TEXT PASSAGE:
------

Question

In bicycling, each foot pushes on the pedal for half a rotation of the pedal shaft; that foot then rests and the other foot takes over. During each half- cycle, the torque resulting from the force of the active foot is given approximately by $$\tau=\tau_{0} \sin \omega t,$$ where $$\tau_{0}$$ is the maximum torque and $$\omega$$ is the angular speed of the pedal shaft (in $$\mathrm{s}^{-1},$$ as usual). A particular cyclist is turning the pedal shaft at $$70.0 \mathrm{rpm},$$ and at the same time $$\tau_{0}$$ is measured at $$38.5 \mathrm{N} \cdot \mathrm{m}$$. Find (a) the energy supplied by the cyclist in one turn of the pedal shaft and (b) the cyclist's average power output.

Answer

## Question1.a:

**step1 Convert angular speed to radians per second**

The angular speed of the pedal shaft is given in revolutions per minute (rpm). To be consistent with the given torque formula where angular speed $$\omega$$ is in $$\mathrm{s}^{-1}$$, we need to convert rpm to radians per second (rad/s).

$$\omega = \text{speed in rpm} \times \frac{2\pi \text{ radians}}{1 \text{ revolution}} \times \frac{1 \text{ minute}}{60 \text{ seconds}}$$

Substitute the given speed of 70.0 rpm:

$$\omega = 70.0 \frac{\mathrm{rev}}{\mathrm{min}} \times \frac{2\pi \mathrm{rad}}{1 \mathrm{rev}} \times \frac{1 \mathrm{min}}{60 \mathrm{s}} = \frac{140\pi}{60} \frac{\mathrm{rad}}{\mathrm{s}} = \frac{7\pi}{3} \frac{\mathrm{rad}}{\mathrm{s}}$$

**step2 Calculate the energy supplied during one half-cycle**

Energy (or work) is calculated as the integral of torque over angular displacement. The torque for each half-cycle is given by $$\tau=\tau_{0} \sin \omega t$$. For one half-cycle, the angular displacement is $$\pi$$ radians. We use the relationship $$d\theta = \omega dt$$ to integrate the torque function with respect to time over the duration of a half-cycle.

$$W_{\text{half}} = \int \tau \, d\theta = \int \tau_{0} \sin(\omega t) (\omega dt)$$

The time taken for a half-cycle (equivalent to $$\pi$$ radians of rotation) is $$t_{\text{half}} = \frac{\pi}{\omega}$$. Integrating the expression from $$t=0$$ to $$t=\frac{\pi}{\omega}$$:

$$W_{\text{half}} = \tau_{0} \omega \int_{0}^{\frac{\pi}{\omega}} \sin(\omega t) dt$$

By evaluating this definite integral, where we can use a substitution $$u=\omega t$$, the result is:

$$W_{\text{half}} = \tau_{0} [-\cos(\omega t)]_{0}^{\frac{\pi}{\omega}} = \tau_{0} (-\cos(\pi) - (-\cos(0))) = \tau_{0} (1+1) = 2\tau_{0}$$

Given that $$\tau_{0} = 38.5 \mathrm{N} \cdot \mathrm{m}$$, we can now calculate the energy for one half-cycle:

$$W_{\text{half}} = 2 \times 38.5 \mathrm{N} \cdot \mathrm{m} = 77.0 \mathrm{J}$$

**step3 Calculate the total energy supplied in one full turn**

In one complete turn of the pedal shaft, both feet contribute work. Since each foot is active for one half-rotation, a full turn consists of two such active half-cycles. Therefore, the total energy supplied in one turn is twice the energy supplied in one half-cycle by a single foot.

------

STATED TASK 1:
Answer these questions on the pedal-torque problem:
(a) At what rate is the cyclist turning the pedal shaft?
(b) What value of the angular speed in radians per second does step 1 obtain?
(c) How much energy does step 2 find for one half-cycle?
STATED TASK 2:
Continue the pedal-torque problem's solution from where it stops.

Stored items from a collection:
------

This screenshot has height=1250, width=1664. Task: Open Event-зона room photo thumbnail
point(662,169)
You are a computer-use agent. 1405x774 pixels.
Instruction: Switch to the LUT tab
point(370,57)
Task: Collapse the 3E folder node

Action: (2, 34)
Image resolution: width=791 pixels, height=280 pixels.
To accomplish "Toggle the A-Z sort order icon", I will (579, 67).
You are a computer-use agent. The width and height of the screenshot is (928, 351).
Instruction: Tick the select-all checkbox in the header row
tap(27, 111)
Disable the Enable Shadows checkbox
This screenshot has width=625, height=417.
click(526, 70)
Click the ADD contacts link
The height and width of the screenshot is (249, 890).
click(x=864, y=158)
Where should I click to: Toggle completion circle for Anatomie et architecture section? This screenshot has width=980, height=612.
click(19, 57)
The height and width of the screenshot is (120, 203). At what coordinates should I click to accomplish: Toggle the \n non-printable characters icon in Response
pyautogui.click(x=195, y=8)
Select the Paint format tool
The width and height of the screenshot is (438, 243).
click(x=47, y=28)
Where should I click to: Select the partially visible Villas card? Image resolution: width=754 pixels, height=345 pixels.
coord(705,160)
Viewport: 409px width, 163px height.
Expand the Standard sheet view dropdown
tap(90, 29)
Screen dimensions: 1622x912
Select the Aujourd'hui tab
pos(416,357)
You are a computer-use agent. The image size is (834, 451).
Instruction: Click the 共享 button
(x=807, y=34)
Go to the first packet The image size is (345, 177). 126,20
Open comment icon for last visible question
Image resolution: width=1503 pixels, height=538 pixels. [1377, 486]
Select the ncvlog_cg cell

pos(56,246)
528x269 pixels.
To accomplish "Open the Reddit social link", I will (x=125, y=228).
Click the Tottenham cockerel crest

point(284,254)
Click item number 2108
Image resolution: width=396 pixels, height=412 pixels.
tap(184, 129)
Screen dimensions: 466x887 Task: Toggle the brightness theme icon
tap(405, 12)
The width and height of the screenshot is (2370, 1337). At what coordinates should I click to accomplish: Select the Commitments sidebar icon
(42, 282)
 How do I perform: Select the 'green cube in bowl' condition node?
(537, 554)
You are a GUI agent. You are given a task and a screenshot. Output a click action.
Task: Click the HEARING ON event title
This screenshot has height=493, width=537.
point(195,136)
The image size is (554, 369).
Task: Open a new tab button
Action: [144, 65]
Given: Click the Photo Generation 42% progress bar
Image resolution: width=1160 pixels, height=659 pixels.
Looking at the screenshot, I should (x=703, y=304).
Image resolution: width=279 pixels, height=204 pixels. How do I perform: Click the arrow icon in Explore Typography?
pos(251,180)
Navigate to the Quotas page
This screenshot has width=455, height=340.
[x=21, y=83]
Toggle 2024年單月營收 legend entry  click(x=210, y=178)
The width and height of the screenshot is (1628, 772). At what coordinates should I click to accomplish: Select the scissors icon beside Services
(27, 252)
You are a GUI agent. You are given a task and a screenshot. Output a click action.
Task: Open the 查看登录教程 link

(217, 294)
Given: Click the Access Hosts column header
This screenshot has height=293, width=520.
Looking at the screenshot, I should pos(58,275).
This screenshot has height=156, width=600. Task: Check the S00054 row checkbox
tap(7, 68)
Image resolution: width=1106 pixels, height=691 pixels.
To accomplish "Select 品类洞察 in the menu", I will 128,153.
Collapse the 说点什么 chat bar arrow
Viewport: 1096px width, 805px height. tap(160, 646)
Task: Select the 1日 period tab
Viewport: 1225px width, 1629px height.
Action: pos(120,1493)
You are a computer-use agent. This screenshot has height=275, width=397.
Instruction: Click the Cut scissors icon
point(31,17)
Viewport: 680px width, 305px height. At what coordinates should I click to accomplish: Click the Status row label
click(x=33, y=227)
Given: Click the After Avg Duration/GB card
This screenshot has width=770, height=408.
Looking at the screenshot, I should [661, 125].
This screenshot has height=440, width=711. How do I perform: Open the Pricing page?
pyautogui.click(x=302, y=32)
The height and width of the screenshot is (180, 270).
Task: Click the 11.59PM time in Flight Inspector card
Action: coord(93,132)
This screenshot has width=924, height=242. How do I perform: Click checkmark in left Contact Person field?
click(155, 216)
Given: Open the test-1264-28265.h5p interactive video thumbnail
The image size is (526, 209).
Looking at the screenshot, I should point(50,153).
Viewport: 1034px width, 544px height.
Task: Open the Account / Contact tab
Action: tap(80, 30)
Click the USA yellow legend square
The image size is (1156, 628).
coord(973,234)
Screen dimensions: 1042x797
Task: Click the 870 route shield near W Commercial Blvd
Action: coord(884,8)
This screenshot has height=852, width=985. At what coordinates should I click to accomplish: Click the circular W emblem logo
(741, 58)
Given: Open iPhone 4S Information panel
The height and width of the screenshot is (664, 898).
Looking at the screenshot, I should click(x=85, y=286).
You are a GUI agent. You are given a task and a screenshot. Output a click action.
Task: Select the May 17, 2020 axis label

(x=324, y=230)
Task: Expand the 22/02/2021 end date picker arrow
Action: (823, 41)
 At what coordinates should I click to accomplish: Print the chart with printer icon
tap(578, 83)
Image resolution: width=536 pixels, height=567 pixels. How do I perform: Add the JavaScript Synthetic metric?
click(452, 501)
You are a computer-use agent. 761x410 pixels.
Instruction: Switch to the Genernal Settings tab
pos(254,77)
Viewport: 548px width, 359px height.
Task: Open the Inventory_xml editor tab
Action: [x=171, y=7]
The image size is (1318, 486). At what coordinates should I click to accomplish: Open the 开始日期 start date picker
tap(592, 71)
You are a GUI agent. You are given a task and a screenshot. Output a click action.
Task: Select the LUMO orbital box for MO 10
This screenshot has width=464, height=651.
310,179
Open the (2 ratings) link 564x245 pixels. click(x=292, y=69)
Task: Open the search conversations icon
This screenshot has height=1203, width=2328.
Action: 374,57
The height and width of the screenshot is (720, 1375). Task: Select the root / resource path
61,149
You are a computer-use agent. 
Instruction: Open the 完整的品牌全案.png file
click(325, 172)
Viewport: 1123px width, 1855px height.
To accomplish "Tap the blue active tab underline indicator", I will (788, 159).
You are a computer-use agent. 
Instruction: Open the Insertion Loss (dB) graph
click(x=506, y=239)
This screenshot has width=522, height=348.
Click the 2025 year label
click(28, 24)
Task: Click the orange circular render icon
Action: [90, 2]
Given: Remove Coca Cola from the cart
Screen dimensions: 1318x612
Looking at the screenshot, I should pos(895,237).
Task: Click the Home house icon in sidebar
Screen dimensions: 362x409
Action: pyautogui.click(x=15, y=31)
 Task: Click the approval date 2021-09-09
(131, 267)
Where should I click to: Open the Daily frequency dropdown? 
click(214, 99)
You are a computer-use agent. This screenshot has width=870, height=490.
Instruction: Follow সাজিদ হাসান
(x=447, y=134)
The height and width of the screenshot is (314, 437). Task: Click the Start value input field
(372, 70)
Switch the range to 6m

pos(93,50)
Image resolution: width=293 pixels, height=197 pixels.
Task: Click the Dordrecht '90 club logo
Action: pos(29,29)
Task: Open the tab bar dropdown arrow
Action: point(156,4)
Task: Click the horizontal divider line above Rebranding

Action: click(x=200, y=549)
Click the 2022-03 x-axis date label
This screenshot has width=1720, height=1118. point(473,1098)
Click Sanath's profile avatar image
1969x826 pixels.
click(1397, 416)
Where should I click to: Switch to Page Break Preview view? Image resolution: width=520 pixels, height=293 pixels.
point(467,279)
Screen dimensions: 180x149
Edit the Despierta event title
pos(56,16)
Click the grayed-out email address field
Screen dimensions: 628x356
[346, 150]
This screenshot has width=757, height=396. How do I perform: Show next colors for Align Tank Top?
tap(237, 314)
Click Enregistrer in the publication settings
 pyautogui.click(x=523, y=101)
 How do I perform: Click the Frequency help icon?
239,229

------

TASK ANSWER 1:
(a) 70.0 rpm
(b) 7π/3 rad/s
(c) 77.0 J

TASK ANSWER 2:
$$W_{\text{turn}} = 2 \times W_{\text{half}}$$

Substitute the calculated value of $$W_{\text{half}}$$ from the previous step:

$$W_{\text{turn}} = 2 \times 77.0 \mathrm{J} = 154 \mathrm{J}$$

## Question1.b:

**step1 Calculate the time period for one full turn**

To determine the average power output, we need the total energy supplied per unit time. We have the energy for one turn ($$W_{\text{turn}}$$). Now, we must calculate the time taken for one full turn of the pedal shaft. This is known as the period (T), which is the reciprocal of the rotational frequency (f).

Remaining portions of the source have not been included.